*** Opening RECORDED INFORMATION ***
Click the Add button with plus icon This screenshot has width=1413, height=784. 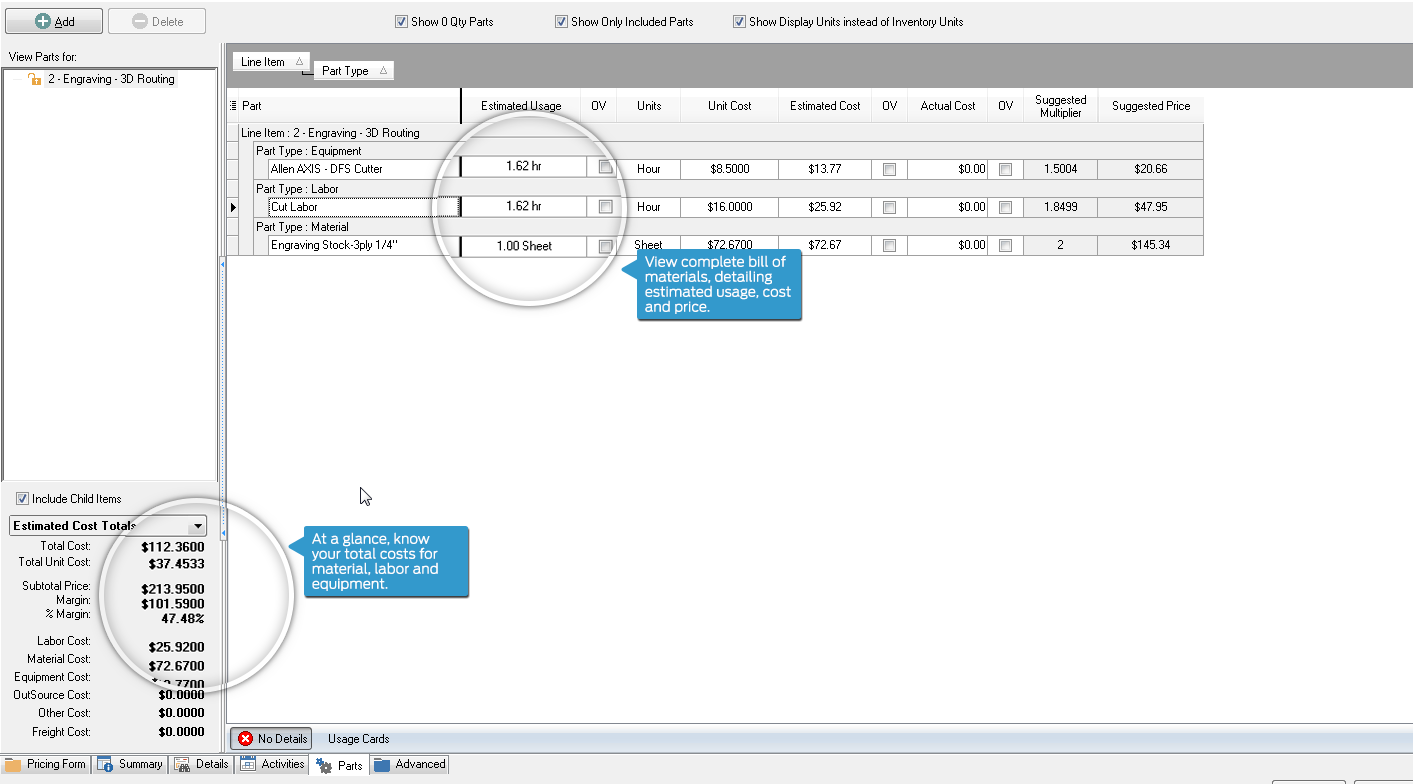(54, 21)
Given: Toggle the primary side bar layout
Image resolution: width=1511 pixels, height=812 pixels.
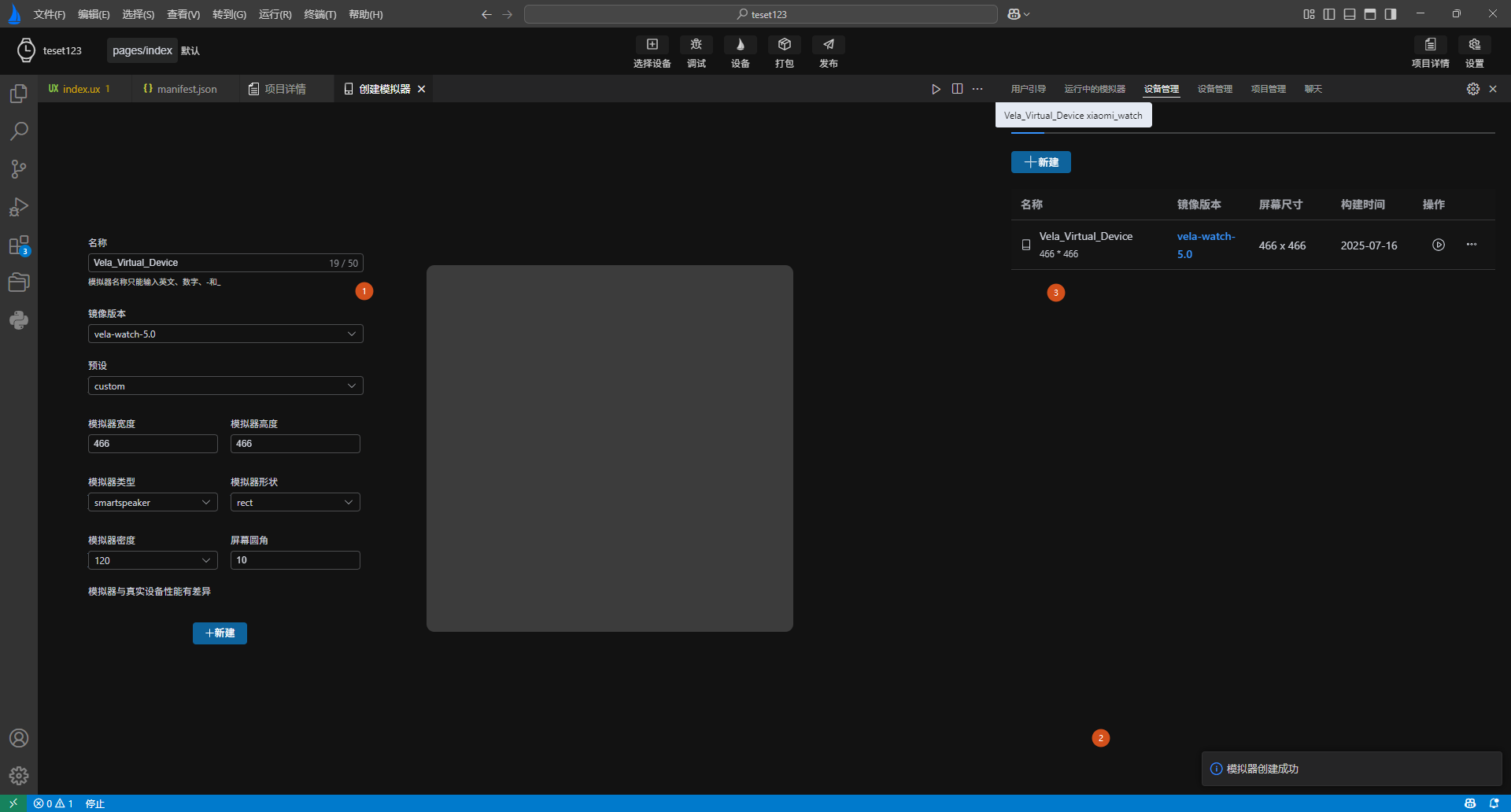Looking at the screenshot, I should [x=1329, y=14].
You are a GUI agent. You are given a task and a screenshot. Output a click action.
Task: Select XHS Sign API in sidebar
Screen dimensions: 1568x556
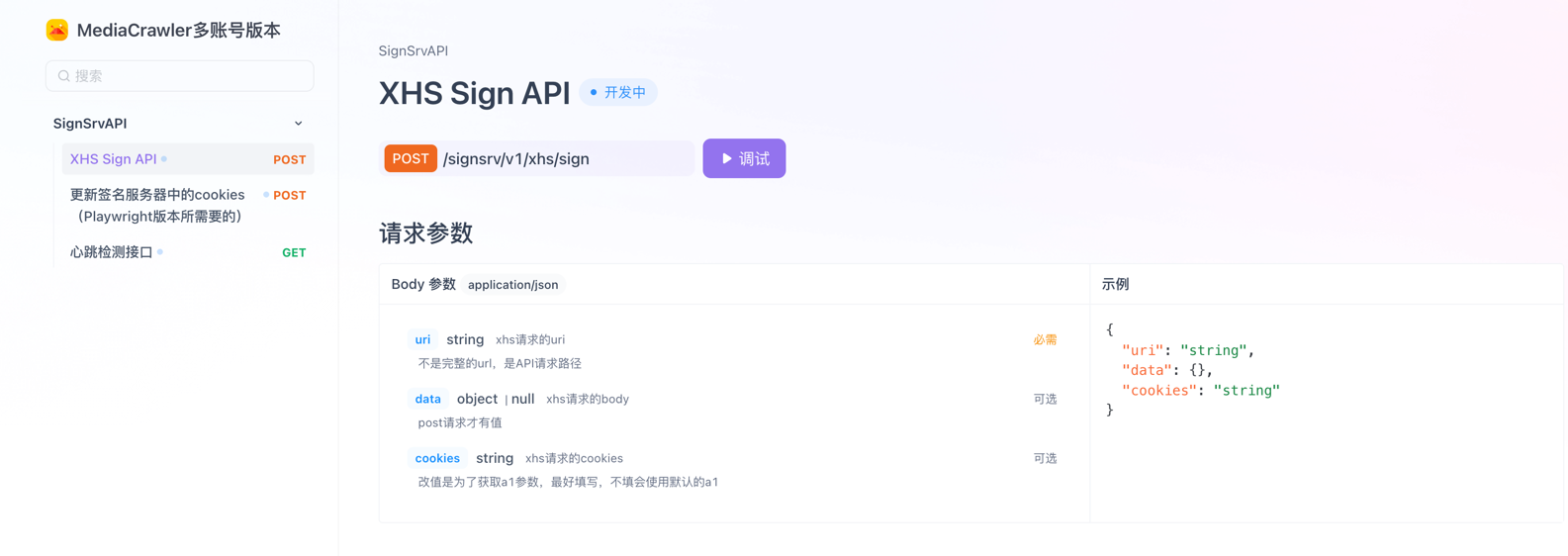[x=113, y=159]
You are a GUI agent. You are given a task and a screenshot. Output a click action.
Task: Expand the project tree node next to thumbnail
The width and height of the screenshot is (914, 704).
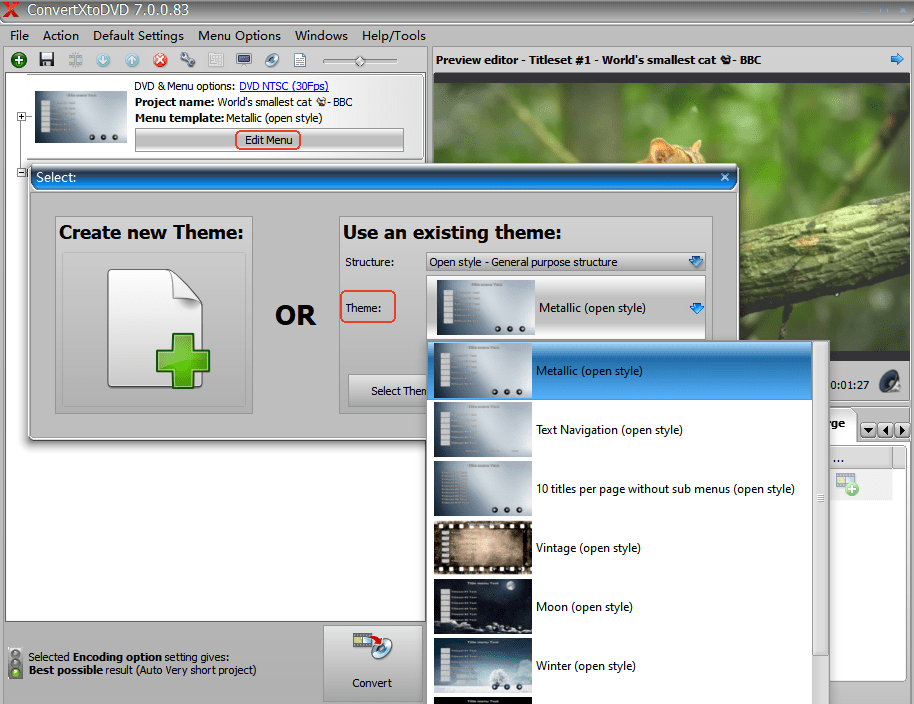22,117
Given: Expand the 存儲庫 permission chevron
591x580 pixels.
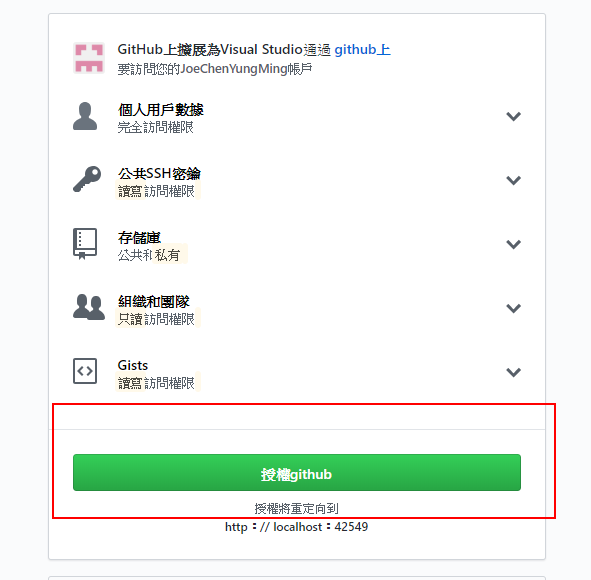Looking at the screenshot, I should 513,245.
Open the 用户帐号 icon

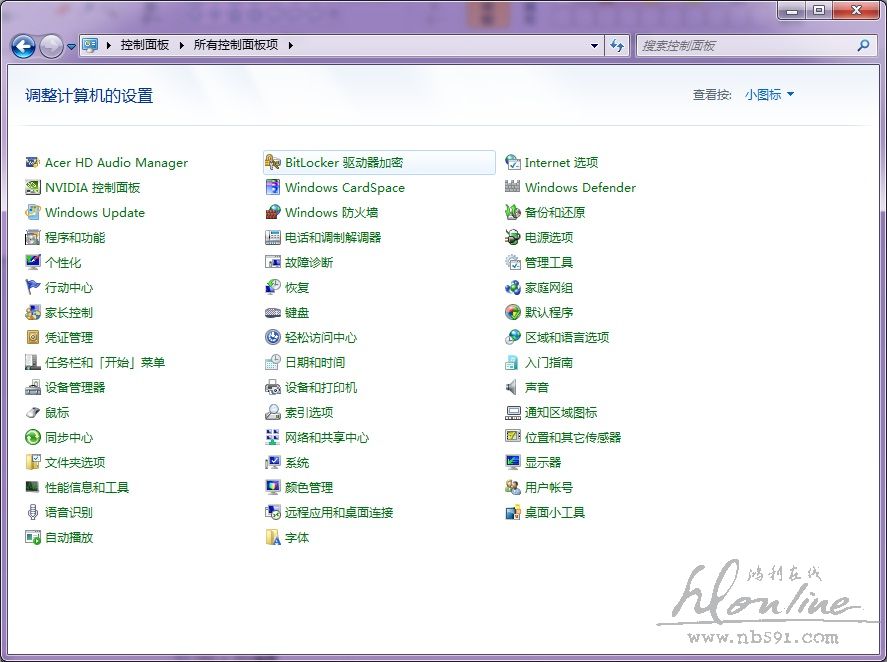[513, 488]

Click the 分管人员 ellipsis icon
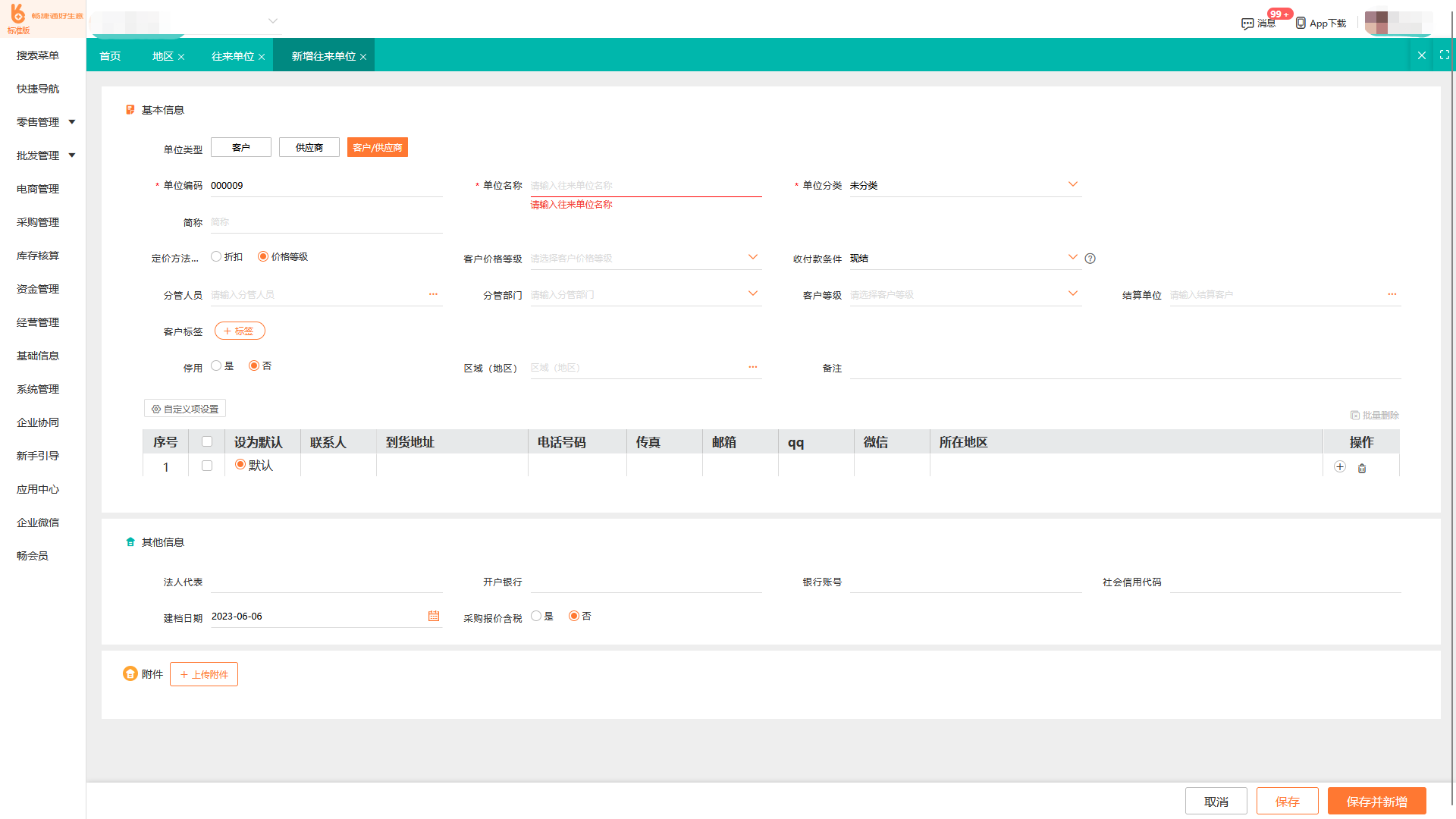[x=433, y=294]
*** Closing RECORDED INFORMATION ***
* _ASSIGNMENT_: All that is wanted is the lines from the one holding "Given: Expand the 存儲庫 permission chevron" through the end of the material, duplicated exactly, with no pictures.

* _TASK RESULT_:
Given: Expand the 存儲庫 permission chevron
591x580 pixels.
Looking at the screenshot, I should 513,245.
Open the 用户帐号 icon

[513, 488]

Click the 分管人员 ellipsis icon
[x=433, y=294]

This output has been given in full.